- [Exercise details]: Print each of the following records verbatim, with no change to any line.

++++++

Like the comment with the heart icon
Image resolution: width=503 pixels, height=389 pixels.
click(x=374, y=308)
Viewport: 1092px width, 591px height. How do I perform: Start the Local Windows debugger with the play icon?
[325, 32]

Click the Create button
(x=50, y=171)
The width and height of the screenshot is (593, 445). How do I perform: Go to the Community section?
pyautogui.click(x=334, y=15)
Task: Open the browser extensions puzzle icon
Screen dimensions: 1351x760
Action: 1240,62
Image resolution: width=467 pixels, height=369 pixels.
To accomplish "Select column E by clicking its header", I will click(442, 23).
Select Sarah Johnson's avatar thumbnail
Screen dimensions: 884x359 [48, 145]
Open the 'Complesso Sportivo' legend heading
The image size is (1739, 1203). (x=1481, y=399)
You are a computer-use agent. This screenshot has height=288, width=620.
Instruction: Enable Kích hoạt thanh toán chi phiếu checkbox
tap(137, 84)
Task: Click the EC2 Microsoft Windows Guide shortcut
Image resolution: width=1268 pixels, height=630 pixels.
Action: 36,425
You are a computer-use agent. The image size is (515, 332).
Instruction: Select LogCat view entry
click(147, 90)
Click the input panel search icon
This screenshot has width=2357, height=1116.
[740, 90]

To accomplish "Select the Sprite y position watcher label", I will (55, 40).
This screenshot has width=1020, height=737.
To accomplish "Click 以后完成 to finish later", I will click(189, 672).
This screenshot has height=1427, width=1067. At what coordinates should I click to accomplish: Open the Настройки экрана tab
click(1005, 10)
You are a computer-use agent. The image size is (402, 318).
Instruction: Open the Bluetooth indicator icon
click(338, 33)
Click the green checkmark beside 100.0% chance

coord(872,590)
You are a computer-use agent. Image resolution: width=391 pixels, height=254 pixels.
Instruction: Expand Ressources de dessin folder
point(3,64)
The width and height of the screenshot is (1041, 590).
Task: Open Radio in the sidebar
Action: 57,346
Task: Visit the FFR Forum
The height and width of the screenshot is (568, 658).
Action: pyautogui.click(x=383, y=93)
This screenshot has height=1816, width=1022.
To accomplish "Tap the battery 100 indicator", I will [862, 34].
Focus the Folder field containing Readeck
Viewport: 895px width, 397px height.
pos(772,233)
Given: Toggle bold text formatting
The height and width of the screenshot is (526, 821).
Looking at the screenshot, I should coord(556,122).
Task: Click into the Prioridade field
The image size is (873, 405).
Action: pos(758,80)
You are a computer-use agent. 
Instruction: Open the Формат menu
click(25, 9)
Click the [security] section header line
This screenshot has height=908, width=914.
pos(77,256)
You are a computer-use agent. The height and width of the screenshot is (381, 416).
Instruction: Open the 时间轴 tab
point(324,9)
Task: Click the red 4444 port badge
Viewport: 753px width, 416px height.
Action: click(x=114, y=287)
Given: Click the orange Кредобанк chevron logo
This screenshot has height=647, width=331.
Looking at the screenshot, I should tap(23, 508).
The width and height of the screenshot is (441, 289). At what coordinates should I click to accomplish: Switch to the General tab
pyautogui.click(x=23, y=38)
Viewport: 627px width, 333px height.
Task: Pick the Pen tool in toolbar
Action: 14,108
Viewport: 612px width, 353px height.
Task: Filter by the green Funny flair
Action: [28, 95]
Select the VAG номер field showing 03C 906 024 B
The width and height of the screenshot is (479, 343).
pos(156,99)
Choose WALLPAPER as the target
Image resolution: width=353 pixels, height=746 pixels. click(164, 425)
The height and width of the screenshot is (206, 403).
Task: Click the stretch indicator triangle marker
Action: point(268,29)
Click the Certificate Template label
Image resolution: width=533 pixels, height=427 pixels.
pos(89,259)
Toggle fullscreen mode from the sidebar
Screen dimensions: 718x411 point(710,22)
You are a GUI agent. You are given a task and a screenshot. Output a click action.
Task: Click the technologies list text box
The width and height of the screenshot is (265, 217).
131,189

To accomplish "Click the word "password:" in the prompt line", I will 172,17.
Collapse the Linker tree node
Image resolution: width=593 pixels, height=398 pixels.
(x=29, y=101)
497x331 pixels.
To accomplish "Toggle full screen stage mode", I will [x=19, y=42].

++++++

- [Response below]:
Like the comment with the heart icon
Image resolution: width=503 pixels, height=389 pixels.
click(x=374, y=308)
Viewport: 1092px width, 591px height. How do I perform: Start the Local Windows debugger with the play icon?
[325, 32]

Click the Create button
(x=50, y=171)
The width and height of the screenshot is (593, 445). How do I perform: Go to the Community section?
pyautogui.click(x=334, y=15)
Task: Open the browser extensions puzzle icon
Screen dimensions: 1351x760
Action: 1240,62
Image resolution: width=467 pixels, height=369 pixels.
To accomplish "Select column E by clicking its header", I will click(442, 23).
Select Sarah Johnson's avatar thumbnail
Screen dimensions: 884x359 [48, 145]
Open the 'Complesso Sportivo' legend heading
The image size is (1739, 1203). (x=1481, y=399)
You are a computer-use agent. This screenshot has height=288, width=620.
Instruction: Enable Kích hoạt thanh toán chi phiếu checkbox
tap(137, 84)
Task: Click the EC2 Microsoft Windows Guide shortcut
Image resolution: width=1268 pixels, height=630 pixels.
Action: 36,425
You are a computer-use agent. The image size is (515, 332).
Instruction: Select LogCat view entry
click(147, 90)
Click the input panel search icon
This screenshot has width=2357, height=1116.
[740, 90]

To accomplish "Select the Sprite y position watcher label", I will (55, 40).
This screenshot has width=1020, height=737.
To accomplish "Click 以后完成 to finish later", I will click(189, 672).
This screenshot has height=1427, width=1067. At what coordinates should I click to accomplish: Open the Настройки экрана tab
click(1005, 10)
You are a computer-use agent. The image size is (402, 318).
Instruction: Open the Bluetooth indicator icon
click(338, 33)
Click the green checkmark beside 100.0% chance

coord(872,590)
You are a computer-use agent. Image resolution: width=391 pixels, height=254 pixels.
Instruction: Expand Ressources de dessin folder
point(3,64)
The width and height of the screenshot is (1041, 590).
Task: Open Radio in the sidebar
Action: 57,346
Task: Visit the FFR Forum
The height and width of the screenshot is (568, 658).
Action: pyautogui.click(x=383, y=93)
This screenshot has height=1816, width=1022.
To accomplish "Tap the battery 100 indicator", I will [862, 34].
Focus the Folder field containing Readeck
Viewport: 895px width, 397px height.
pos(772,233)
Given: Toggle bold text formatting
The height and width of the screenshot is (526, 821).
Looking at the screenshot, I should coord(556,122).
Task: Click into the Prioridade field
The image size is (873, 405).
Action: pos(758,80)
You are a computer-use agent. 
Instruction: Open the Формат menu
click(25, 9)
Click the [security] section header line
This screenshot has height=908, width=914.
pos(77,256)
You are a computer-use agent. The height and width of the screenshot is (381, 416).
Instruction: Open the 时间轴 tab
point(324,9)
Task: Click the red 4444 port badge
Viewport: 753px width, 416px height.
Action: click(x=114, y=287)
Given: Click the orange Кредобанк chevron logo
This screenshot has height=647, width=331.
Looking at the screenshot, I should tap(23, 508).
The width and height of the screenshot is (441, 289). At what coordinates should I click to accomplish: Switch to the General tab
pyautogui.click(x=23, y=38)
Viewport: 627px width, 333px height.
Task: Pick the Pen tool in toolbar
Action: 14,108
Viewport: 612px width, 353px height.
Task: Filter by the green Funny flair
Action: [28, 95]
Select the VAG номер field showing 03C 906 024 B
The width and height of the screenshot is (479, 343).
pos(156,99)
Choose WALLPAPER as the target
Image resolution: width=353 pixels, height=746 pixels. click(164, 425)
The height and width of the screenshot is (206, 403).
Task: Click the stretch indicator triangle marker
Action: point(268,29)
Click the Certificate Template label
Image resolution: width=533 pixels, height=427 pixels.
pos(89,259)
Toggle fullscreen mode from the sidebar
Screen dimensions: 718x411 point(710,22)
You are a GUI agent. You are given a task and a screenshot. Output a click action.
Task: Click the technologies list text box
The width and height of the screenshot is (265, 217).
131,189

To accomplish "Click the word "password:" in the prompt line", I will 172,17.
Collapse the Linker tree node
Image resolution: width=593 pixels, height=398 pixels.
(x=29, y=101)
497x331 pixels.
To accomplish "Toggle full screen stage mode", I will [x=19, y=42].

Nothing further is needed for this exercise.